My main concern about any reinstating of the middle-class dinner party circuit is that it was dreary anyway, must we go back? Also, if it happens on a social-distancing basis, surely that means far fewer people per DP, and therefore a risk of heightened intimacy because it’s hard to hide in empty vacuous chat during a smaller dinner.

And people have become horribly inclined towards emotional depth recently. Have you noticed? Endlessly reassessing their priorities, searching their souls, revelling in the now-audible dawn chorus and so forth. I feel sure a reduced dinner party scene will encourage them to share all lockdown-enabled epiphanies/conclusions based on extensive self-explorations over pud — like herds of recently returned middle-aged gap yearers. I, for one, am keen to nip this in the bud.

My other concern is that there won’t be any posh crisp element to dinner parties any more because of the risk posed by sharing bowls. Or hummus. And those were always my favourite bits.

ISSUE N° 5: Alcohol

There have been three stages to our relationship with drink in lockdown.

Stage 1 (weeks 1-3): During which we turned to booze’s sweet embrace to alleviate the stress and dread of a looming, evolving, completely unknowable, utterly terrifying world-engulfing scenario. We needed to be dulled, numbed; to view this new existential threat through a haze of almost constant non-sobriety.

Stage 2 (weeks 3-5): We adjusted to our “new abnormal”, grew accustomed to not knowing if we would have a job come June, or if that sneeze was our allergies or the beginning of the end … then embraced the social media-disseminated idea that making cocktails is a fun at-home afternoon activity for all the family. You know, like banana bread. But with hard liquor.

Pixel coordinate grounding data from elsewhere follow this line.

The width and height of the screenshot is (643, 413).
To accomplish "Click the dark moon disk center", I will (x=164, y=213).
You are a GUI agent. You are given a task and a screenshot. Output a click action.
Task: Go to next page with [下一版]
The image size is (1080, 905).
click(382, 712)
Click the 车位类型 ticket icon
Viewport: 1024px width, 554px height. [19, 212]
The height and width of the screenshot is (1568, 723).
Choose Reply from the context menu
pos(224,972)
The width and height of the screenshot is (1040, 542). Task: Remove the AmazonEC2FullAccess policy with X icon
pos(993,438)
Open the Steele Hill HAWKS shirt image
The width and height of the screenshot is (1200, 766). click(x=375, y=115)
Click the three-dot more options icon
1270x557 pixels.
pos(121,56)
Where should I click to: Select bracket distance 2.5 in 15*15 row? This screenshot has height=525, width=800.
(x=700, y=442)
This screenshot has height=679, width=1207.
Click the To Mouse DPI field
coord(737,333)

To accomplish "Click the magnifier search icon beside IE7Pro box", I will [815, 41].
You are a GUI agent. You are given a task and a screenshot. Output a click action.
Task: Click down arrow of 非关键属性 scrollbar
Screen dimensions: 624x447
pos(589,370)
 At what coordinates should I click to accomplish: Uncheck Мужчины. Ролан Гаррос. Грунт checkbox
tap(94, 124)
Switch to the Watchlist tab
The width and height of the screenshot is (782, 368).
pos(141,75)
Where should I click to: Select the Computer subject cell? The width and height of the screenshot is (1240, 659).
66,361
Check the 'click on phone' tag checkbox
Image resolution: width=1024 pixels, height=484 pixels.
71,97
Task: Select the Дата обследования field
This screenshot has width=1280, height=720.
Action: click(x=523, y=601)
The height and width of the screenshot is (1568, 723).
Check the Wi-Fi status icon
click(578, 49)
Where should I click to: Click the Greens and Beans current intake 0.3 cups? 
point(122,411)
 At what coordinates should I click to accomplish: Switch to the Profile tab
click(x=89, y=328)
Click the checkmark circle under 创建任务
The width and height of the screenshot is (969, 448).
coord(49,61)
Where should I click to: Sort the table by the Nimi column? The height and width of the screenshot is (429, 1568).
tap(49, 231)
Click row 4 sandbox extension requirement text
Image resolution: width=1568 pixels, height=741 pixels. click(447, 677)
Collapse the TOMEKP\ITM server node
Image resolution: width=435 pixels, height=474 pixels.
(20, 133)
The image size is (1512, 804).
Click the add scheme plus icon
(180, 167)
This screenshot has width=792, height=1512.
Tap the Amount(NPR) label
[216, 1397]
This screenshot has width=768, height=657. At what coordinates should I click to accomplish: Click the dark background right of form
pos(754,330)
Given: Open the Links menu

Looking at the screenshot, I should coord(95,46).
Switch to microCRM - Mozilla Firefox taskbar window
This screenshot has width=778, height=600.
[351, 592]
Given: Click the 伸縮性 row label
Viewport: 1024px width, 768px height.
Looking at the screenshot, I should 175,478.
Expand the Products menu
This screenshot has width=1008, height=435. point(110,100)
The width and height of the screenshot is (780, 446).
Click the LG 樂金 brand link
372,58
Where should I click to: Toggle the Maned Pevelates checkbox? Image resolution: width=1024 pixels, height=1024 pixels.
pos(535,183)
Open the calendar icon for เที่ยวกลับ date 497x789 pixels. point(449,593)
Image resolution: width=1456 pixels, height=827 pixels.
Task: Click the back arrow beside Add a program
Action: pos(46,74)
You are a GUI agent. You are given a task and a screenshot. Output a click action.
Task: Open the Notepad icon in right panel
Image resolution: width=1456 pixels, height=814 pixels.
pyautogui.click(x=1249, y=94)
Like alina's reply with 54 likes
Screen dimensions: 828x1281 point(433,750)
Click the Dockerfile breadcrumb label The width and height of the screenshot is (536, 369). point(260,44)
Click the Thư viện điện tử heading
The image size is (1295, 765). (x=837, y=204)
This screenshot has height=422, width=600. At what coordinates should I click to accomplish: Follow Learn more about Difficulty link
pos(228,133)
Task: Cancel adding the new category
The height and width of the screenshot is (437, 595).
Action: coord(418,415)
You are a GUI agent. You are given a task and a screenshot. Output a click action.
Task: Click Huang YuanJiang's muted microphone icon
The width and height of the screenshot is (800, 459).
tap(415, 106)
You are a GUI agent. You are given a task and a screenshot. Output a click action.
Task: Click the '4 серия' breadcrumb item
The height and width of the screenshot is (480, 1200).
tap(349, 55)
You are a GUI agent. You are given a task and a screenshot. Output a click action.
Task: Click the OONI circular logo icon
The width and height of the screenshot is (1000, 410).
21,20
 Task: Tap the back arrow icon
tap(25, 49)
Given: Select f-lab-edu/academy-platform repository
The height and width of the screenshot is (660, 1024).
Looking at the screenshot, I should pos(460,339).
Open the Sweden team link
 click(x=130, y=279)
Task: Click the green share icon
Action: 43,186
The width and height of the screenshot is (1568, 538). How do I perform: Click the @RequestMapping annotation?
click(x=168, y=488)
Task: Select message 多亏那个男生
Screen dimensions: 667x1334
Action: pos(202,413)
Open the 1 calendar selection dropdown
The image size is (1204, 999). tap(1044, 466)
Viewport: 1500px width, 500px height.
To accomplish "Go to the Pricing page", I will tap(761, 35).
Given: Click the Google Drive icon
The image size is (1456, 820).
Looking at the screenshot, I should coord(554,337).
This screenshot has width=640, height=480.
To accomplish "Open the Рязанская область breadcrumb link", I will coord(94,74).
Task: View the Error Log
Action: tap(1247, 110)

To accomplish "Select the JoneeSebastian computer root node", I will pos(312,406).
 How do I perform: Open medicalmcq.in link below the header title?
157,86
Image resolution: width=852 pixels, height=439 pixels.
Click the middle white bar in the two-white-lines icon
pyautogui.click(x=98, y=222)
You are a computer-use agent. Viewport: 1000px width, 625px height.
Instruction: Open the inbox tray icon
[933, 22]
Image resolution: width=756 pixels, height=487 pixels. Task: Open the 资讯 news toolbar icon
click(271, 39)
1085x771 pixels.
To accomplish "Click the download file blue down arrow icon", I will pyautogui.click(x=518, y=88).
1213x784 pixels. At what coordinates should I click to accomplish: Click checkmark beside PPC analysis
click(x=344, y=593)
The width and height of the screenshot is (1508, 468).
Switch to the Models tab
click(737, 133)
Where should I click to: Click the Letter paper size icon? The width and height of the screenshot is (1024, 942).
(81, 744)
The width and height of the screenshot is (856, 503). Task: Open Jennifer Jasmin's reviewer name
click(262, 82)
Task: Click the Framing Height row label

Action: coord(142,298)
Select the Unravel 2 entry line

Stage 3 (weeks 5-now): We came to understand that working from home means never having to not be either drunk or hungover because it’s not as though your colleagues can tell, and your neighbours don’t care.

The consequence of all of the above is that no one has any real idea what acceptable drinking means any more; nor can they remember the last time they did it.

This should be interesting if pubs open again.

ISSUE N° 6: Street Parties

One way to socialise in a post-lockdown responsible fashion — to party, but in the open air, at a distance and without wandering too far from your neighbourhood, taking with you increased risk of transmission — is to do it with your neighbours on the tarmac of your street, or the steps of your respective houses.

Which is lovely. Just so terribly in the spirit of these times! Jolly and cheering and old school in the best possible way, bringing with it memories of trestle tables and egg and spoon races, homemade bunting and leaving your front door on the latch because everyone looked out for everyone else. A natural step on from the Thursday night clap, an expression of our intention to remain, in the truest sense, “a community”, henceforth.

Unless you don’t want to. In which case, your neighbour’s choice of music is your problem, and leaving the house to go somewhere else without having everyone think that you think you’re too good for them is quite out of the question. And what’s worse: they are right. You do.

ISSUE N° 7: Events You Just Can’t Face

While many people loudly insist that they are champing at the bit to get out and just be among humanity again, others are, more quietly, wishing they didn’t have to. I hereby predict the imminent establishing of a new social convention: the “corona exit”, which is like the “French exit” (in which you slip away from a bash early, without saying goodbye), only in this instance you never even arrive.